** Metin **
::::
Barselona Gezi Notları | Barselona’yı Yerlisi Gibi Gezmek
Az zamanım var, mideme çok düşkünüm, tam bir keyif insanıyım ama para harcamayı da sevmem diyorsanız doğru yerdesiniz. Barselona Gezi Notları yazımızda Barselona’yı yerlisi gibi gezmeniz için tavsiyeler vereceğim.
Avrupa ülkemize yakın olduğundan mıdır bilmem ama uzun süreli ziyarette bulunma fikri bana hep yabancı gelir bu sebeple özellikle bir şehri anlamak ve orada yaşıyor hissine kapılmak için kısa süreli ve alışılmışın dışında gezmeyi çok severim.
Bugün sizlere bende hayranlık uyandıran Barselona’yı kendi gözümden anlatacağım. Şehir herkesin hemfikir olduğu ve sizlerin Barselona etiketlerinde gördüğünüz üzere keskin, kendine has mimari anlayışı ve Gaudi’nin mirasları ile başlı başına yürüyen bir müze. Ben bu güzel şehri keşfetmek için kendime 4 gün verdim. Gitmeden önce daha önce orada yaşamış ve ünlü futbolculara tercümanlık yapmış arkadaşımdan da tavsiyeler alıp notlarımın arasına ekledim.
Nerede ne yemeliydim, nasıl gezmeliydim bir Barselonalı günlük yaşamında ne yapardı hepsini bilmeliydim.
Başlamadan önce İspanya’da Yaşamak İsteyenler için Barselona’da yaşayan arkadaşımızla yaptığımız Yaşam ve Çalışma Sohbetini de izlemenizi öneririz.
Barselona’yı Keşfetmeye Başlayalım
- Otel, yerleşim işlerim bittikten sonra kendimi güzel sokaklarda yürümeye bıraktım. Otelin yakınlarında ünlü meyve pazarı La Boqueria Mercat olduğu için 4 gün boyunca daha önce hiç tatmadığım egzotik meyvelerin ve süper güzel tatlıların keyfini çıkardım.
Şunu söylemeliyim her turistin yaptığı gibi , Gaudi nin eserlerini tabi ki ziyaret ettim, ünlü meydanları, müzeleri ve stadyumu gezdim ama sizlere bunlardan bahsetmeyeceğim😊
Biz bir Barselona lı gibi gezip ,tadıp keşif rotası yaşayacağız.
La Ribera meydanında tacomu yiyip sangriamı yudumladıktan sonra , yat limanına ulaştım. Barselona Port ,içerisinde güzel restaurantları ve pubları bulunduruyor. Havanın güneşli olması teleferik merakımı iyice uyandırdı ve limanın etrafında yaklaşık 15 dk yürüyerek binaya vardım. 2019 Kasım fiyatı ile 10 euro karşılığında bu güzel şehri kuşbakışı izleme şansım oldu-gerçekten keyfe keder ve yapılması gereken bir aktivite.
::::
Öğe ve metin konumu verileri:
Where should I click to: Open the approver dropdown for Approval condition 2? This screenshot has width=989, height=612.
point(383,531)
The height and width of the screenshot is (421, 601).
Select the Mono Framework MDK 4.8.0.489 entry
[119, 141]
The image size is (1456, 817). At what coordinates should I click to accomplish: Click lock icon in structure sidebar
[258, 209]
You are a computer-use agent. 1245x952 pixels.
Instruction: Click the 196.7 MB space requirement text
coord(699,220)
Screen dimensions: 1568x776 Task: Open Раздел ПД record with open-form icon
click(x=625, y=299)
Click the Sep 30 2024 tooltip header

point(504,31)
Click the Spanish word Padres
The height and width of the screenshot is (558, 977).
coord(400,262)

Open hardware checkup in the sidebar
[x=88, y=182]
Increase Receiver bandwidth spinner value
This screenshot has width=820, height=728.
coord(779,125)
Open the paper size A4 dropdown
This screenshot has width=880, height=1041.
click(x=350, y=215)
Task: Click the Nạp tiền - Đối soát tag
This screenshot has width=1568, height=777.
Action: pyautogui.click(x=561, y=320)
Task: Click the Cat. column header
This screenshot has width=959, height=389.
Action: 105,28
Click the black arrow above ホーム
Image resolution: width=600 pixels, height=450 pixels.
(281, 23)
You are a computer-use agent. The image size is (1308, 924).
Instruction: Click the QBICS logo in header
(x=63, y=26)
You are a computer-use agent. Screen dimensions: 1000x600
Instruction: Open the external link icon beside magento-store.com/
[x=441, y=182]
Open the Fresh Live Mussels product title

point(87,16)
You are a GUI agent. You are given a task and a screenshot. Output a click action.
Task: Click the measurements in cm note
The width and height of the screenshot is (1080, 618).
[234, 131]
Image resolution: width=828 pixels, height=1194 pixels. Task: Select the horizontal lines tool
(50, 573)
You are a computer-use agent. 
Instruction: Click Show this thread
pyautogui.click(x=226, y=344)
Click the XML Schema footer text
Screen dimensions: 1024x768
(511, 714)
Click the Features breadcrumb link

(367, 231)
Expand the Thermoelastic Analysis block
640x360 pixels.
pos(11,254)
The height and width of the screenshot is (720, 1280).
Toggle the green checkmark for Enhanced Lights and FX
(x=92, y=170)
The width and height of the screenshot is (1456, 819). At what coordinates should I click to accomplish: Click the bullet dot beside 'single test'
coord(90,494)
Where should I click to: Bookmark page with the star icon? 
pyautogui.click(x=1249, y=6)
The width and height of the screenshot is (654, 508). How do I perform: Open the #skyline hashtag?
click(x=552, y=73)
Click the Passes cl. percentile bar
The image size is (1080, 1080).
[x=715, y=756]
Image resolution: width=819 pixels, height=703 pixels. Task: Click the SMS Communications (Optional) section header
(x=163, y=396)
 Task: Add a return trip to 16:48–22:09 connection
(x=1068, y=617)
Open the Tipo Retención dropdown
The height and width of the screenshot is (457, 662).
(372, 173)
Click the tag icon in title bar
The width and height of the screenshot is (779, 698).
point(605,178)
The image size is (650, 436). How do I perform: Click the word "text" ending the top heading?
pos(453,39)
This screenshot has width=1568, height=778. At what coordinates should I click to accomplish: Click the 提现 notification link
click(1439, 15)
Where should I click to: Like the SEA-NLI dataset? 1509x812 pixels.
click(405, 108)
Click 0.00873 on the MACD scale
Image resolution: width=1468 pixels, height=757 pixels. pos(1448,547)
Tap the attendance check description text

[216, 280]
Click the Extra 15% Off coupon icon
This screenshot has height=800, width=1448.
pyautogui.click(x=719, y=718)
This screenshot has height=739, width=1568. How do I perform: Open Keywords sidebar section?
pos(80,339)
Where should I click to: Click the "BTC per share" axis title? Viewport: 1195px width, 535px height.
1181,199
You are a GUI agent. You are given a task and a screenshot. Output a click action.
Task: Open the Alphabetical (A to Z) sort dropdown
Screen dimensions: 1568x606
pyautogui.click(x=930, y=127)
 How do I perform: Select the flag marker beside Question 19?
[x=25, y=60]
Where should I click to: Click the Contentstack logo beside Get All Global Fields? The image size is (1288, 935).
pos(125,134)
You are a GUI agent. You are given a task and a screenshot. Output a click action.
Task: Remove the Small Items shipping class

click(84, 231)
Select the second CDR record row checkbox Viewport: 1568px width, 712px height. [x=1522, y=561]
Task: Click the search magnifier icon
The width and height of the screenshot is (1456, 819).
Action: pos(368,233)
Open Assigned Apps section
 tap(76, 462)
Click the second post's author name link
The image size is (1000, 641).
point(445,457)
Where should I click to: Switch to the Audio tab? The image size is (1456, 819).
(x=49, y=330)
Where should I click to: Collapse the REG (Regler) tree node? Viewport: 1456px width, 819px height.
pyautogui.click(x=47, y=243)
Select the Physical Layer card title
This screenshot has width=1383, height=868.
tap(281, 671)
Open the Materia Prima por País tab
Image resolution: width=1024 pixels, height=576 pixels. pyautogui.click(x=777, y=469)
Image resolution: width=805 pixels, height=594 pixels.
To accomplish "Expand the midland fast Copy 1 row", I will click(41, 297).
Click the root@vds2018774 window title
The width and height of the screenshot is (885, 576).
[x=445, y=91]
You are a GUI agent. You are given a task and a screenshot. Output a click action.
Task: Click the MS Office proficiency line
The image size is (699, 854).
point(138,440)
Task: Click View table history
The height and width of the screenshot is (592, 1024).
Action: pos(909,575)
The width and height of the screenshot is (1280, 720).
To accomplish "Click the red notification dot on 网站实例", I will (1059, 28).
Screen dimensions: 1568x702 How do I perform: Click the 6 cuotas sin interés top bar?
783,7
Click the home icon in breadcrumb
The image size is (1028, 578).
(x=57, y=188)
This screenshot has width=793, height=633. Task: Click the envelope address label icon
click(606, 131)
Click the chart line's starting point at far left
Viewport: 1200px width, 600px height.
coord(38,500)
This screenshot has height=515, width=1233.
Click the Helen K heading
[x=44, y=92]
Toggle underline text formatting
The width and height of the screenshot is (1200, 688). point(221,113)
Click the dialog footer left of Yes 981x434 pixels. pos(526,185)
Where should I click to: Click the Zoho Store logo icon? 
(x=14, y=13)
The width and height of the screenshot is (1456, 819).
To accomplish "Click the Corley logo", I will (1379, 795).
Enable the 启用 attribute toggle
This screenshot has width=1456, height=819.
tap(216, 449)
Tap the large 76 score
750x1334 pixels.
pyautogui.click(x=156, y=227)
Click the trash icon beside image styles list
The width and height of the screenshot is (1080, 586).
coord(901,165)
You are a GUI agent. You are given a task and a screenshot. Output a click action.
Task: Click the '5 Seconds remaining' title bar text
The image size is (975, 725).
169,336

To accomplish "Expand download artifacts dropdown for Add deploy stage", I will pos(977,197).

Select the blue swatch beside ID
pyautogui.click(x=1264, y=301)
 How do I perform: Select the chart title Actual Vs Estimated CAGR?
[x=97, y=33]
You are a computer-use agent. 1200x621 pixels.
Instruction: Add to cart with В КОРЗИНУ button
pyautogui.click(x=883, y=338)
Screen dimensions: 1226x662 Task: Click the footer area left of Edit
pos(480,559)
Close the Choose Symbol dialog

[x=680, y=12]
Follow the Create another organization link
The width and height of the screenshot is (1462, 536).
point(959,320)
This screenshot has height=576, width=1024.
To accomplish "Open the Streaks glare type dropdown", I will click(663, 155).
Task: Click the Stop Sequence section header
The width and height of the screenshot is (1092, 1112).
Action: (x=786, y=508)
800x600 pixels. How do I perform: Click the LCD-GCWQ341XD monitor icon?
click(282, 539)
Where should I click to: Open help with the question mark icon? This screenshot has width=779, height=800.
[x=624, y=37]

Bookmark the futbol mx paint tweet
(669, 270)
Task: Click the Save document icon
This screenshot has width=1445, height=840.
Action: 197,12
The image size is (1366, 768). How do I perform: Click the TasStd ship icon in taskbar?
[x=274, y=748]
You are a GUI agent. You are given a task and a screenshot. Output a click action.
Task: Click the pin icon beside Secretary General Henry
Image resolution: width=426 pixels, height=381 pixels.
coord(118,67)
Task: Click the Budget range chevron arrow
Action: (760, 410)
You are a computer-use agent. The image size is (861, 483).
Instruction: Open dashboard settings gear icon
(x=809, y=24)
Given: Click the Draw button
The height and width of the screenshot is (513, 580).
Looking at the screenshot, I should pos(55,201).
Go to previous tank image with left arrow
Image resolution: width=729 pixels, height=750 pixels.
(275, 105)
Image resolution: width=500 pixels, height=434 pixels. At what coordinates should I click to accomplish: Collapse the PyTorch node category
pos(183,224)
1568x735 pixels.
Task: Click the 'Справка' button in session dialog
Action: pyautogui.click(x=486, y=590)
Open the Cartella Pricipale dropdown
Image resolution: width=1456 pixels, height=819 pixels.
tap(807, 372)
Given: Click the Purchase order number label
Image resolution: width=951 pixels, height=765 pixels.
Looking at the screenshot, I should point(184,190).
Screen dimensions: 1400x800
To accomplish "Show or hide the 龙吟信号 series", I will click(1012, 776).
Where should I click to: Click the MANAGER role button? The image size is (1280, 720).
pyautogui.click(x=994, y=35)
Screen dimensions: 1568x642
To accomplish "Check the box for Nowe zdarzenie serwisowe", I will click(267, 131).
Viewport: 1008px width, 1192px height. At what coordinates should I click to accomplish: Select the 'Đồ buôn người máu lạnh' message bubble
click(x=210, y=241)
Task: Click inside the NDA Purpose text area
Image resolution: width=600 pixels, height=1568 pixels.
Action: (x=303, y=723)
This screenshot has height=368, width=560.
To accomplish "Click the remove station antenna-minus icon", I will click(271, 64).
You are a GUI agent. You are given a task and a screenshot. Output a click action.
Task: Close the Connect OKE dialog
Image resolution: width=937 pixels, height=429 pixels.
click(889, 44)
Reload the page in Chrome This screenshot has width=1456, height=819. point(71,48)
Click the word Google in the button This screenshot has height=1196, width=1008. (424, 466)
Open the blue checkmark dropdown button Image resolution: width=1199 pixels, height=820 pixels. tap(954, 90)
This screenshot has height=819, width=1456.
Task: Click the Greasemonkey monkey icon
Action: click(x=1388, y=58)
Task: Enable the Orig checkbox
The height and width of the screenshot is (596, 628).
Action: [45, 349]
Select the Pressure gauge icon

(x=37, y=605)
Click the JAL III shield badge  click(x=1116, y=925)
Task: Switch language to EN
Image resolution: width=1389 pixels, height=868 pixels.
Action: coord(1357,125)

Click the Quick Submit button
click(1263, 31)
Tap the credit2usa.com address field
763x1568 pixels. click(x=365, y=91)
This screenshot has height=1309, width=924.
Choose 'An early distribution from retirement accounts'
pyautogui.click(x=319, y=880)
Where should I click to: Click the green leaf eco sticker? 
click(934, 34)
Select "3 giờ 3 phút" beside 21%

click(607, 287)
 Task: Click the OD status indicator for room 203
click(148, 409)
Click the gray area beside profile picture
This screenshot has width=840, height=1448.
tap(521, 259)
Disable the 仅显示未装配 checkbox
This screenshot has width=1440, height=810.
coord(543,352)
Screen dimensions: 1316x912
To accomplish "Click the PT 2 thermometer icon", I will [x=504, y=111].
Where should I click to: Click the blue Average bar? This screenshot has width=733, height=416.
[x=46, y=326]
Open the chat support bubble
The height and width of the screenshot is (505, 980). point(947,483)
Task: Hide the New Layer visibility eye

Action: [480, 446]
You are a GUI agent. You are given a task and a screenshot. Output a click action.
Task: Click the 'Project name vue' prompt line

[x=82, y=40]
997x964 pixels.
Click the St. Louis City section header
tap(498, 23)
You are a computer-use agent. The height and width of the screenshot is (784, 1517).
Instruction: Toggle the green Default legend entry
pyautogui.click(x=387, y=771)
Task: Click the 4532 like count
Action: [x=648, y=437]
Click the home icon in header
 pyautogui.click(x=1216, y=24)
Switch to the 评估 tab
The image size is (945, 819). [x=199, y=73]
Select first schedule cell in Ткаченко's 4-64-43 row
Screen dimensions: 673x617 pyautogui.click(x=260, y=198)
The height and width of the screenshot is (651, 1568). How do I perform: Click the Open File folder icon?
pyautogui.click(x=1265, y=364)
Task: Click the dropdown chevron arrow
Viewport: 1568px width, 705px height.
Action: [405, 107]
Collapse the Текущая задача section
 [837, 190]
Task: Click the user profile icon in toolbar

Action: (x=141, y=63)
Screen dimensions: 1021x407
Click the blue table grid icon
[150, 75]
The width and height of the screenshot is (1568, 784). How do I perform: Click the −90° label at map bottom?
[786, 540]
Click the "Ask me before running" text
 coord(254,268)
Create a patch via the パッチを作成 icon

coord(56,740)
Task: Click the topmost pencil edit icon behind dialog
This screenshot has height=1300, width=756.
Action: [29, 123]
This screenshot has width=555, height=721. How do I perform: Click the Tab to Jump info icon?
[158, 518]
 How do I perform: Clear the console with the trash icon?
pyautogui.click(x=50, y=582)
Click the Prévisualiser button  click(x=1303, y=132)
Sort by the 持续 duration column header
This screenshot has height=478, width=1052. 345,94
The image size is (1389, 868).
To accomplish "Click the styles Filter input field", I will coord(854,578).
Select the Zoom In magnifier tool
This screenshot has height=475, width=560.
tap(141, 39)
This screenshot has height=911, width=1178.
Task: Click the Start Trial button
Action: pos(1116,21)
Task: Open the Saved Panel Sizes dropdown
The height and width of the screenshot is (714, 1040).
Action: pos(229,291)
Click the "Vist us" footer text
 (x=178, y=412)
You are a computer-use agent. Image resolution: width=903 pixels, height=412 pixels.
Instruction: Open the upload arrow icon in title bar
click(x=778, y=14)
::::
** Görev listesi **
(a) Barselona gezi yazısına göre yazar, şehri keşfetmek için kendisine kaç gün ayırmıştır?
(b) Barselona gezi yazısının "Başlamadan önce İspanya’da" sözcükleriyle başlayıp "keşif rotası yaşayacağız." sözcükleriyle biten bölümünü hiçbir değişiklik yapmadan tekrarlayınız.
(c) Barselona gezi yazısında adı geçen ve Barselona içinde bulunan mekânları listeleyiniz.

** Yanıtlar **
(a) 4 gün.

(b)
Başlamadan önce İspanya’da Yaşamak İsteyenler için Barselona’da yaşayan arkadaşımızla yaptığımız Yaşam ve Çalışma Sohbetini de izlemenizi öneririz.
Barselona’yı Keşfetmeye Başlayalım
- Otel, yerleşim işlerim bittikten sonra kendimi güzel sokaklarda yürümeye bıraktım. Otelin yakınlarında ünlü meyve pazarı La Boqueria Mercat olduğu için 4 gün boyunca daha önce hiç tatmadığım egzotik meyvelerin ve süper güzel tatlıların keyfini çıkardım.
Şunu söylemeliyim her turistin yaptığı gibi , Gaudi nin eserlerini tabi ki ziyaret ettim, ünlü meydanları, müzeleri ve stadyumu gezdim ama sizlere bunlardan bahsetmeyeceğim😊
Biz bir Barselona lı gibi gezip ,tadıp keşif rotası yaşayacağız.

(c)
- La Boqueria Mercat
- La Ribera meydanı
- Barselona Port